── Entries ──
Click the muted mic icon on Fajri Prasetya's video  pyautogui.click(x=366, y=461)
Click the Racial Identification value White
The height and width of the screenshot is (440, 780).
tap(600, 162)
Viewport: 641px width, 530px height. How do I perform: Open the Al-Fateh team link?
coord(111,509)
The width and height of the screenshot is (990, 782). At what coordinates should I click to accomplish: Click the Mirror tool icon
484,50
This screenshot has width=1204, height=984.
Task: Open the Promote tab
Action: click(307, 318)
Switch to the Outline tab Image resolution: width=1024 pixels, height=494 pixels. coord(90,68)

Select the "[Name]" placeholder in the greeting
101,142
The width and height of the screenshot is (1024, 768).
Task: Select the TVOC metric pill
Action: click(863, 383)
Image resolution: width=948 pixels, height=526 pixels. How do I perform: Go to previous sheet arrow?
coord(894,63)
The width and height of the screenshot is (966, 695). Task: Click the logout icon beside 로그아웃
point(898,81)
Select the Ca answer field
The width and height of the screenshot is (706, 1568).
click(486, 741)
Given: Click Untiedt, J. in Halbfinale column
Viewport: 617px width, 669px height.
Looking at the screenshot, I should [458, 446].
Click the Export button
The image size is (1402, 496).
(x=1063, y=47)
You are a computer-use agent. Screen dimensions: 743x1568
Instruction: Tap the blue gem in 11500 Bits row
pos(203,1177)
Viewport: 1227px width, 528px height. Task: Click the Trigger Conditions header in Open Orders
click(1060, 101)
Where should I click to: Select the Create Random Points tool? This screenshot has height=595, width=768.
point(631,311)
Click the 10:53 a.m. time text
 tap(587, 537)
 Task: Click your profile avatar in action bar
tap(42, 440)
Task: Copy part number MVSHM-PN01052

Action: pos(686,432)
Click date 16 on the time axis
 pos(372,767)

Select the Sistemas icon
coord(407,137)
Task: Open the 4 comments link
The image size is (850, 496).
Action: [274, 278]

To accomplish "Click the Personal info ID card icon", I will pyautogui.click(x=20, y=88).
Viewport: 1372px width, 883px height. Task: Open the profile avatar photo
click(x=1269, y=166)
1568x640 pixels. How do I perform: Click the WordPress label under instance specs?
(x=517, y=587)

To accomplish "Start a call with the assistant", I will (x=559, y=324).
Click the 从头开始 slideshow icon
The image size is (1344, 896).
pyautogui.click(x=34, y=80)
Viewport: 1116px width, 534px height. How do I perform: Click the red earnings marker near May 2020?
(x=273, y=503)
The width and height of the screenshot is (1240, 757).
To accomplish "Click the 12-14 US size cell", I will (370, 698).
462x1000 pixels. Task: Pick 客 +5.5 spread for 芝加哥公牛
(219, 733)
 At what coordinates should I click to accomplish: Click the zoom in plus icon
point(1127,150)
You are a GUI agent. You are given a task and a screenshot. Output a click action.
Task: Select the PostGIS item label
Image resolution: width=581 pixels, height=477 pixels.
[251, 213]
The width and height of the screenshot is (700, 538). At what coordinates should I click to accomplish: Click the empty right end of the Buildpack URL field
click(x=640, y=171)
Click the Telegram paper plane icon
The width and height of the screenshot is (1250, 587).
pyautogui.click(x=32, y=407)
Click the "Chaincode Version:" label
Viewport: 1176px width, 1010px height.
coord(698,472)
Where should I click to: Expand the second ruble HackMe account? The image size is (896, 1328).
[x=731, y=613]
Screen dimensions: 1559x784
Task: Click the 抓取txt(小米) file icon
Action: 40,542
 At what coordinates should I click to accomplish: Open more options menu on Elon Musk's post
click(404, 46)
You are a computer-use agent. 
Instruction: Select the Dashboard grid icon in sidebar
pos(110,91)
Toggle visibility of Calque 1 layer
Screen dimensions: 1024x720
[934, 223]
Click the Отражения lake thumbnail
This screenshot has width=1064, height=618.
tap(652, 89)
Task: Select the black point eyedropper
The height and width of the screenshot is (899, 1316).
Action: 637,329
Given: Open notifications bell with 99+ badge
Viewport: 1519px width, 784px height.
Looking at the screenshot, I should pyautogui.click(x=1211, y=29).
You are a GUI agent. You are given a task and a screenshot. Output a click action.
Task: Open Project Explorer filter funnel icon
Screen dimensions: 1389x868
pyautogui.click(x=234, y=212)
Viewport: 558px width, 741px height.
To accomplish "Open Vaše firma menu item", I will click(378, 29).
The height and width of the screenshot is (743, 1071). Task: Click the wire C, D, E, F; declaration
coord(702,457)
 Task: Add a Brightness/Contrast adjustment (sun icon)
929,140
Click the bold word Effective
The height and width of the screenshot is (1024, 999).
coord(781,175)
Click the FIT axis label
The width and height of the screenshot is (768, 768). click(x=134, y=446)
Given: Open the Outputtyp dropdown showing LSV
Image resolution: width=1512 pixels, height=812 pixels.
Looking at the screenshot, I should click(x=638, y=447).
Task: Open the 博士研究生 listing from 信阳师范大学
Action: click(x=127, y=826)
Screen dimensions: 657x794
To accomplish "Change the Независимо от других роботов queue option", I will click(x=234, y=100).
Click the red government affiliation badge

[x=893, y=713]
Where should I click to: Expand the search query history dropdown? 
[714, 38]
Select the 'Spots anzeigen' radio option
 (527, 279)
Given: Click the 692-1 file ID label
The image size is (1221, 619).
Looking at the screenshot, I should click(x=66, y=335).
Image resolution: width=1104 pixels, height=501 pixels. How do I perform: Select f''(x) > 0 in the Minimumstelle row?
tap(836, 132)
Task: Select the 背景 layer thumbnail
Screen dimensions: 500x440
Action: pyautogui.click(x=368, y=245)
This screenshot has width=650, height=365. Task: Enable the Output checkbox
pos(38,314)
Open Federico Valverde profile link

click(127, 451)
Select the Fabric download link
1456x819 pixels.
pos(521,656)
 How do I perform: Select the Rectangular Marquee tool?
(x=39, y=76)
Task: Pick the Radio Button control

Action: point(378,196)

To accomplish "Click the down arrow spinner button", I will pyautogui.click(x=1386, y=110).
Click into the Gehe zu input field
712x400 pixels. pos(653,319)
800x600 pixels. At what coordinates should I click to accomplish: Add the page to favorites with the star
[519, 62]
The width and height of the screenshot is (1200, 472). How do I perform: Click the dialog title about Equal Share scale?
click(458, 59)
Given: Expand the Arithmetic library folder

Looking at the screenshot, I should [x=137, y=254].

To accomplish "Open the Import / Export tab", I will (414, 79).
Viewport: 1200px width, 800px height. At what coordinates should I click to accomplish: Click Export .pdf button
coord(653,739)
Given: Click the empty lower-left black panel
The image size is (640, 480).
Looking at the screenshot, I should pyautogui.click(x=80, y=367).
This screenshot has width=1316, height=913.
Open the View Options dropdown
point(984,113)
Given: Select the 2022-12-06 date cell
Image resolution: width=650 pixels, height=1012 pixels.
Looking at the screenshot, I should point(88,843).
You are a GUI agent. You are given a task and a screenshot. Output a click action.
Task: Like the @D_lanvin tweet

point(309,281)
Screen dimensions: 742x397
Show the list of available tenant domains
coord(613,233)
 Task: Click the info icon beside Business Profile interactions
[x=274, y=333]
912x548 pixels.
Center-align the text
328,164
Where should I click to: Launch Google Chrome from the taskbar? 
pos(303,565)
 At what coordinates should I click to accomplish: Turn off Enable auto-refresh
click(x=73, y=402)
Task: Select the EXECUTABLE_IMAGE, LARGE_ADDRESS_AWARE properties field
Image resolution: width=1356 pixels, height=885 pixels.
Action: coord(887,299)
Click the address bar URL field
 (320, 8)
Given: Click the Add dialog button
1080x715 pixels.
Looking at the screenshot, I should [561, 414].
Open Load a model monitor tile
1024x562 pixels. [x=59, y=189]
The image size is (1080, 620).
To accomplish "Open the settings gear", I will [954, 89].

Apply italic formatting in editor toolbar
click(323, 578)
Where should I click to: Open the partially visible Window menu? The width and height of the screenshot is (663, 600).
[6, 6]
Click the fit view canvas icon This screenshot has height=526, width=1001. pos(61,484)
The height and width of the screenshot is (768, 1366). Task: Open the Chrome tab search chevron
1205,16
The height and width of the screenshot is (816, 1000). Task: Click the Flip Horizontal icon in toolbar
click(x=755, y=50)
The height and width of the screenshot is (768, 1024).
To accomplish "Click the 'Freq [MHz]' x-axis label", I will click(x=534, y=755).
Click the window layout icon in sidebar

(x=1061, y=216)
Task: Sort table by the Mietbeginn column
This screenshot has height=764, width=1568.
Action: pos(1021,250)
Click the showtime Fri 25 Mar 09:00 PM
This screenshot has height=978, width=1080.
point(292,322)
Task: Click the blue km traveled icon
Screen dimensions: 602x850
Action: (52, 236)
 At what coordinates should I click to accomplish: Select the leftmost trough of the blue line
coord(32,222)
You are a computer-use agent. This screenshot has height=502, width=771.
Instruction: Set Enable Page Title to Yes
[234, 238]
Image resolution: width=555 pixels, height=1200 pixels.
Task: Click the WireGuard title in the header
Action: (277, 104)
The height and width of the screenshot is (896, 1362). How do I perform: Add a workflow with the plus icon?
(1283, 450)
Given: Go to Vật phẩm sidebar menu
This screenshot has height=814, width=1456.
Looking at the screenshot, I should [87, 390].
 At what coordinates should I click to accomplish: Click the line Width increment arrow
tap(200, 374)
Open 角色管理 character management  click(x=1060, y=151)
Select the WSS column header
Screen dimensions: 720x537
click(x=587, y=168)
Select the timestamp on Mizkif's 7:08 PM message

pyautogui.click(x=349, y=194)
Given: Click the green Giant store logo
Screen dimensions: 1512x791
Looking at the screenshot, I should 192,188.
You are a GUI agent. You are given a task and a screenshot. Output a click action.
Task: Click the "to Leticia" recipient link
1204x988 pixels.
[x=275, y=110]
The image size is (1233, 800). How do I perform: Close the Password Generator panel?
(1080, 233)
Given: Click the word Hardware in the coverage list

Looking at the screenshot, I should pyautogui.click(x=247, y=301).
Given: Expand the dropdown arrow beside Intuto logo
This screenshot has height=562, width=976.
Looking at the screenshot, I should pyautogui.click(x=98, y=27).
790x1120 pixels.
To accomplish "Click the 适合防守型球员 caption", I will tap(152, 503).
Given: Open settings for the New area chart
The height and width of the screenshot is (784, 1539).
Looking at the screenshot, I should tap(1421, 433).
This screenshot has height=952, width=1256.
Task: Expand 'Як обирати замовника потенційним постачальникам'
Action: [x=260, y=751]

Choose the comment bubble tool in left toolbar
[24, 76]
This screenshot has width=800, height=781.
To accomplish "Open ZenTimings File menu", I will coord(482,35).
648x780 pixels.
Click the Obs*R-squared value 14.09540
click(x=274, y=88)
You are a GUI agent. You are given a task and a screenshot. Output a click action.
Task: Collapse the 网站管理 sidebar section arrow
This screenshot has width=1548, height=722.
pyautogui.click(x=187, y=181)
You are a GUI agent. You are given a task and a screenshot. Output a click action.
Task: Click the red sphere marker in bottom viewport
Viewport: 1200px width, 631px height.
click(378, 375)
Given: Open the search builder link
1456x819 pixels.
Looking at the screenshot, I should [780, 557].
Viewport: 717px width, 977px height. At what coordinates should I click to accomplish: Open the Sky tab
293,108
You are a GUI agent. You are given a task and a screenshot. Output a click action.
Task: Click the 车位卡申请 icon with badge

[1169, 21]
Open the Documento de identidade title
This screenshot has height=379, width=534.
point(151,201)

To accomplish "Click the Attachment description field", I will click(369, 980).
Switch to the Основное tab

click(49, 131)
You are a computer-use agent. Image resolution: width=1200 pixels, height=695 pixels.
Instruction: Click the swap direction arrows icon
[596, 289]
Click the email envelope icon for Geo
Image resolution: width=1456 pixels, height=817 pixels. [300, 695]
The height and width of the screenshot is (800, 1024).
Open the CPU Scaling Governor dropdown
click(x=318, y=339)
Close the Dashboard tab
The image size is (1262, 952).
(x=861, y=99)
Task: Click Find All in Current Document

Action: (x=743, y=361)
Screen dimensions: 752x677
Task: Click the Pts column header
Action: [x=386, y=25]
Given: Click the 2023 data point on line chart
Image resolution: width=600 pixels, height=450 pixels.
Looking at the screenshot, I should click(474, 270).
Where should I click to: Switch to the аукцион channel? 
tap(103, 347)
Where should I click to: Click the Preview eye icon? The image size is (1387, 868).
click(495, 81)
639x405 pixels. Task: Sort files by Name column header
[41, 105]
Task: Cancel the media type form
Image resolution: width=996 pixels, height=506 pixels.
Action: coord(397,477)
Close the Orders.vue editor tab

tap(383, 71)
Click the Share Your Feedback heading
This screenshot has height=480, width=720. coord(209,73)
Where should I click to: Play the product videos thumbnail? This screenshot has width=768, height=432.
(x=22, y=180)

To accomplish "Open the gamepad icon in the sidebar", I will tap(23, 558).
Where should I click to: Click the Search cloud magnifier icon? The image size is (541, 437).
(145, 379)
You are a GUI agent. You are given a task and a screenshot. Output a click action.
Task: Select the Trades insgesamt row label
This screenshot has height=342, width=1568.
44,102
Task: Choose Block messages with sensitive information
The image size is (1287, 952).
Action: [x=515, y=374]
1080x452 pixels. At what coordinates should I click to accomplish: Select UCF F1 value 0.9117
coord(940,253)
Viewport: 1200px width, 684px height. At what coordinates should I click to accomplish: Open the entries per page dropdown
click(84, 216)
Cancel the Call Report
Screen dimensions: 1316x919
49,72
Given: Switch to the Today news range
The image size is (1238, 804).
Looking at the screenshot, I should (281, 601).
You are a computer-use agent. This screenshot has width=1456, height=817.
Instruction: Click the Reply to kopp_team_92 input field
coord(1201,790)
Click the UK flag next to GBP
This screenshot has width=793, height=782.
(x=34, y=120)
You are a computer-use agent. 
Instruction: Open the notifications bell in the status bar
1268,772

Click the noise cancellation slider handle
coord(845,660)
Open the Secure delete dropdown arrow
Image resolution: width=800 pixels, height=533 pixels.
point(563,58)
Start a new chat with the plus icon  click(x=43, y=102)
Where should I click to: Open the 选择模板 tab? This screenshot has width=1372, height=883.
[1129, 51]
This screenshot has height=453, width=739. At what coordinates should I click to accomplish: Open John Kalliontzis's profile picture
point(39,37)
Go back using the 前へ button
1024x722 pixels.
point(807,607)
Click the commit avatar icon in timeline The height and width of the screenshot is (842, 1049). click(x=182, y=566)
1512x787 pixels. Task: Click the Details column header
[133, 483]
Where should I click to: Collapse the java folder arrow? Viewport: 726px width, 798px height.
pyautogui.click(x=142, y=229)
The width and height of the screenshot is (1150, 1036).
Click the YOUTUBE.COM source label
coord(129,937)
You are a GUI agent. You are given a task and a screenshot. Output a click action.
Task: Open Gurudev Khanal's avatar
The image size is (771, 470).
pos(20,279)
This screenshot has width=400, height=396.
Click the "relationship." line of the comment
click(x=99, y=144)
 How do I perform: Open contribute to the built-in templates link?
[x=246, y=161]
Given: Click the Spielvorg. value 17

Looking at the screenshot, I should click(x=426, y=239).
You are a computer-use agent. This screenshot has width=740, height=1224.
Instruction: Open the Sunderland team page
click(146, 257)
───
## Aim of the exercise
Please put the lines of the records into a numbered list, beginning at the line that contains "Where should I click to: Launch" and stopping after the line that contains "Looking at the screenshot, I should [561, 414].", leaving out any blank lines.

## Solution to the problem
1. Where should I click to: Launch Google Chrome from the taskbar? 
2. pos(303,565)
3.  At what coordinates should I click to accomplish: Turn off Enable auto-refresh
4. click(x=73, y=402)
5. Task: Select the EXECUTABLE_IMAGE, LARGE_ADDRESS_AWARE properties field
6. Image resolution: width=1356 pixels, height=885 pixels.
7. Action: coord(887,299)
8. Click the address bar URL field
9.  (320, 8)
10. Given: Click the Add dialog button
11. 1080x715 pixels.
12. Looking at the screenshot, I should [561, 414].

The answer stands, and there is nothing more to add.